Download or read book War and Memory in Russia, Ukraine and Belarus written by Julie Fedor and published by Springer. This book was released on 2017-12-05 with total page 519 pages. Available in PDF, EPUB and Kindle. Book excerpt: This edited collection contributes to the current vivid multidisciplinary debate on East European memory politics and the post-communist instrumentalization and re-mythologization of World War II memories. The book focuses on the three Slavic countries of post-Soviet Eastern Europe – Russia, Ukraine and Belarus – the epicentre of Soviet war suffering, and the heartland of the Soviet war myth. The collection gives insight into the persistence of the Soviet commemorative culture and the myth of the Great Patriotic War in the post-Soviet space. It also demonstrates that for geopolitical, cultural, and historical reasons the political uses of World War II differ significantly across Ukraine, Russia and Belarus, with important ramifications for future developments in the region and beyond. The chapters 'Introduction: War and Memory in Russia, Ukraine and Belarus', ‘From the Trauma of Stalinism to the Triumph of Stalingrad: The Toponymic Dispute over Volgograd’ and 'The “Partisan Republic”: Colonial Myths and Memory Wars in Belarus' are published open access under a CC BY 4.0 license at link.springer.com. The chapter 'Memory, Kinship, and Mobilization of the Dead: The Russian State and the “Immortal Regiment” Movement' is published open access under a CC BY-NC-ND 4.0 license at link.springer.com.
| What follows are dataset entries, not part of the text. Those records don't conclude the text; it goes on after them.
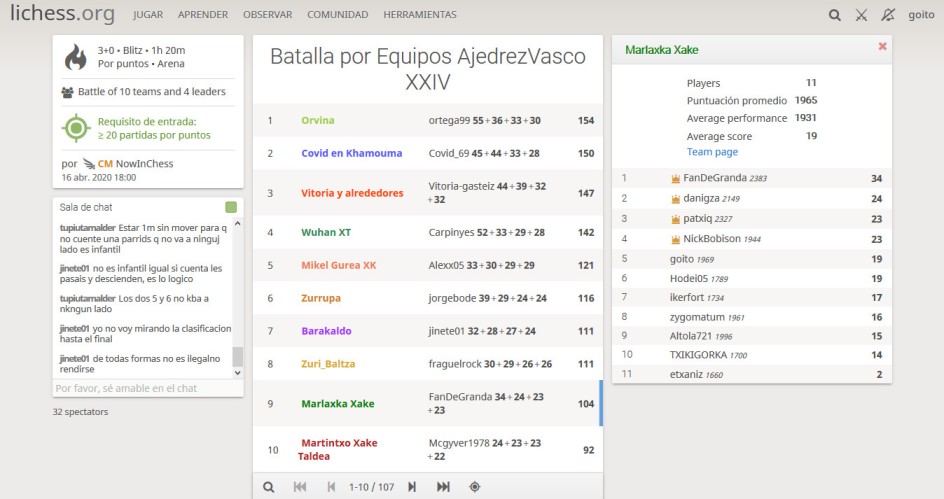Open the APRENDER menu
Image resolution: width=944 pixels, height=499 pixels.
[x=203, y=15]
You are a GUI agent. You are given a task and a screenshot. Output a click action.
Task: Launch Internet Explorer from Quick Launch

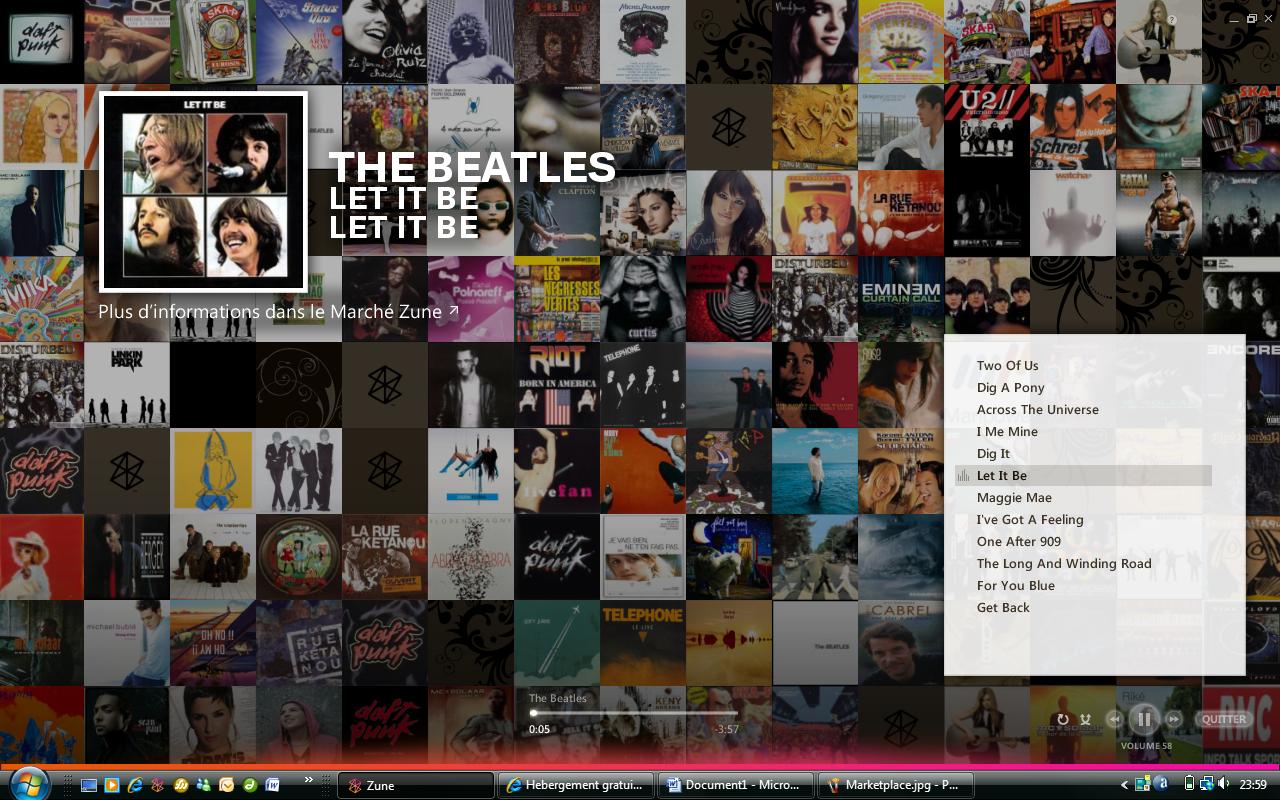pyautogui.click(x=135, y=785)

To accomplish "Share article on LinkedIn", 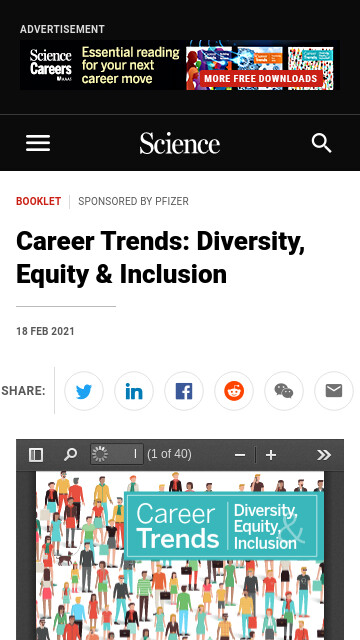I will (134, 391).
Download The Cambridge History of Communism PDF
Author :
Publisher : Cambridge University Press
Release Date :
ISBN 10 : 1107133548
Total Pages : 700 pages
Rating : 4.1/5 (354 users)

Download or read book The Cambridge History of Communism written by Norman Naimark and published by Cambridge University Press. This book was released on 2017-09-21 with total page 700 pages. Available in PDF, EPUB and Kindle. Book excerpt: The second volume of The Cambridge History of Communism explores the rise of Communist states and movements after World War II. Leading experts analyze archival sources from formerly Communist states to re-examine the limits to Moscow's control of its satellites; the de-Stalinization of 1956; Communist reform movements; the rise and fall of the Sino-Soviet alliance; the growth of Communism in Asia, Africa and Latin America; and the effects of the Sino-Soviet split on world Communism. Chapters explore the cultures of Communism in the United States, Western Europe and China, and the conflicts engendered by nationalism and the continued need for support from Moscow. With the danger of a new Cold War developing between former and current Communist states and the West, this account of the roots, development and dissolution of the socialist bloc is essential reading.